» **The request**
Pick up the passage on data lakes below and keep writing from its last sentence onward.

» **Extract provided**
A ‘Data Lake’ is a storage repository that holds a vast amount of raw, unstructured data in its native format until needed. It is a great place for investigating, exploring, experimenting, and refining data in addition to archiving data.
With so many data sources that companies can put to use for making better business decisions, Data Lakes are becoming very important. Some of these data sources include – social networks, review websites, online news, weather data, weblogs, and sensor data. All of these ‘big data’ sources lead to rapidly increasing data volumes and new data streams that need to be carefully analyzed.
Data Lake supports the following capabilities:
1) It captures raw data and then stores it at a low cost.
2) It can store any type of data within the same repository.
3) It can also perform data transformation and make it fit for the user so that the user can effectively use it for his or her own purpose.
4) It follows the Schema on Read property. In Schema on Read, data could be inserted into the repository in its original form without the need of any data schema. This is required since the requirement of any data is unpredictable when it is inserted into the repository.
5) It can support new types of Data Processing.
6) It can perform single subject analytics based on some specified use cases.

» **Pointing data for screenshots**
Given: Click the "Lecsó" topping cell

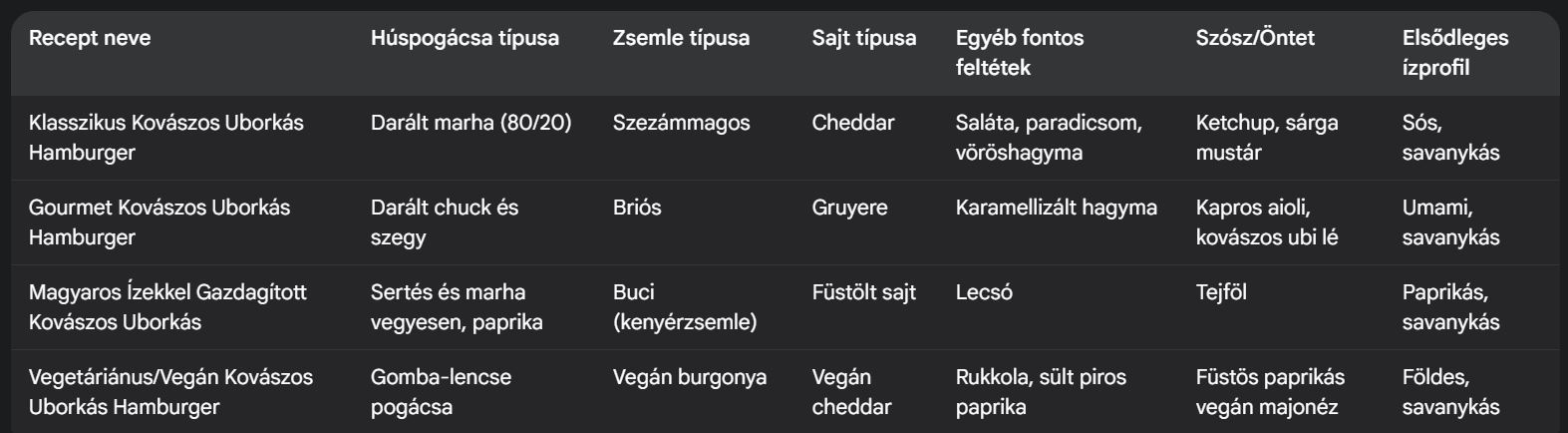Looking at the screenshot, I should [984, 293].

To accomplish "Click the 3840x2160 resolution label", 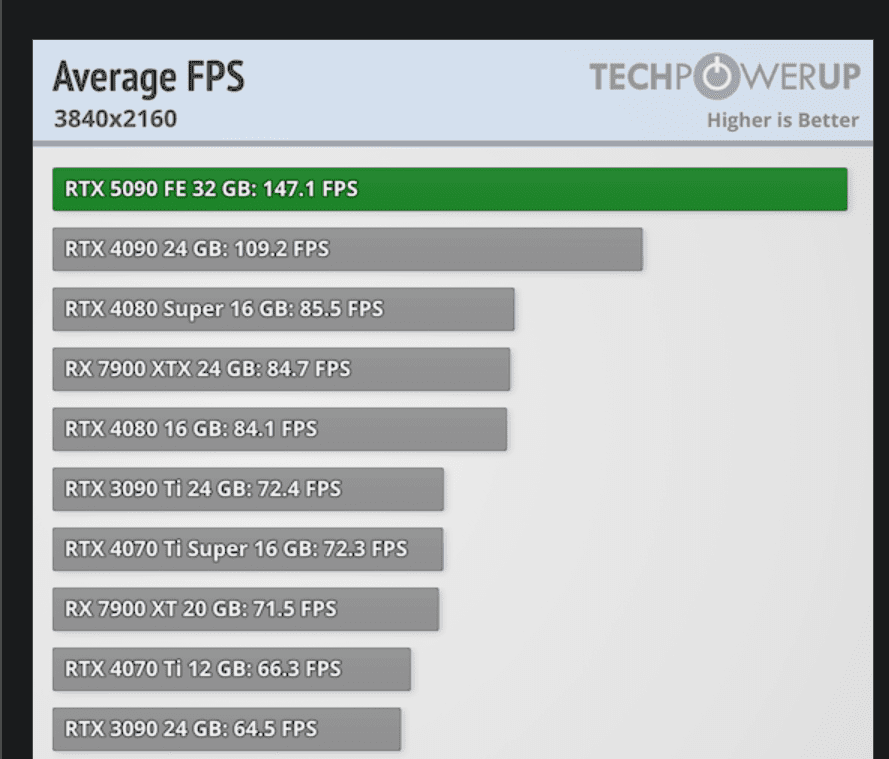I will coord(115,119).
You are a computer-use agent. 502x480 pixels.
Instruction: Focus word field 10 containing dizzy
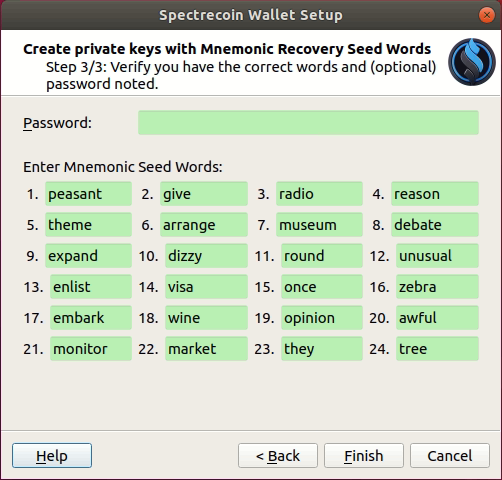[x=206, y=256]
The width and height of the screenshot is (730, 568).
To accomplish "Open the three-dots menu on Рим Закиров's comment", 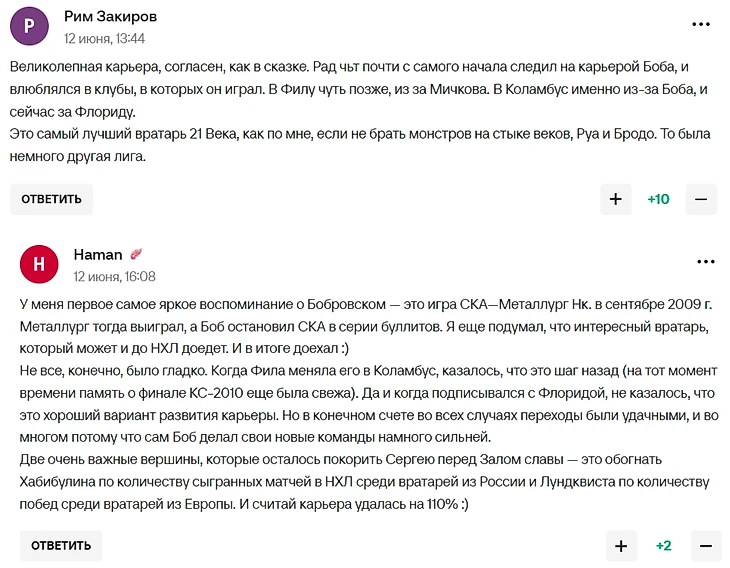I will [x=701, y=24].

» **Written answer**
How Data Lake Works
The Data Lake is a data repository, where data from varied sources are accumulated for future use. It removes the cumbersome and costly data preparation overhead, required by the traditional data warehouses. Business users retrieve data from the Data Lake using metadata tags. As a result, it saves the Data Analysts from involving IT in every step of the process. The Data Lake mainly works on the following three principles:
- Stores Anything
Data Lake consists of all kinds of data, both raw data over extended period of time as well as processed data.
- Flexible Analysis
Enables users to use, analyze and conduct research on the data as per their own terms and conditions.
- Easy Accessibility
Enables multiple data access patterns over a shared infrastructure including batch, interactive, online, search, in-memory and other processing engines.
Fig. 1: Data Lake Principles
From the below diagram, we can see that data sources are placed on the left side. Data Sources generally depict data from different operational systems that may include any data from IT Service Management tool, Defect Management tool, Requirement Management tool, and Social Media data. These data are then loaded into the Data Lake. The unprocessed data could be stored inside the Data Lake as long as it is needed and should never be deleted.
Fig. 2: How Data Lake Works
From the right side of the diagram, it can be seen that after the data is identified by the user for his/her need, it is analyzed, transformed accordingly, and placed into a data mart or data warehouse.
After that, the data could be used with any tool like Excel or any type of user created custom application to get a good insight of that processed data.
Benefits of the Data Lake
Fig. 3: Benefits of Data Lake
a. Centralization: In a Data Lake, the data from various sources are centralized in a shared place. Once gathered together, it is processed using Big Data technology, or any other Search Technique that would otherwise have been impossible.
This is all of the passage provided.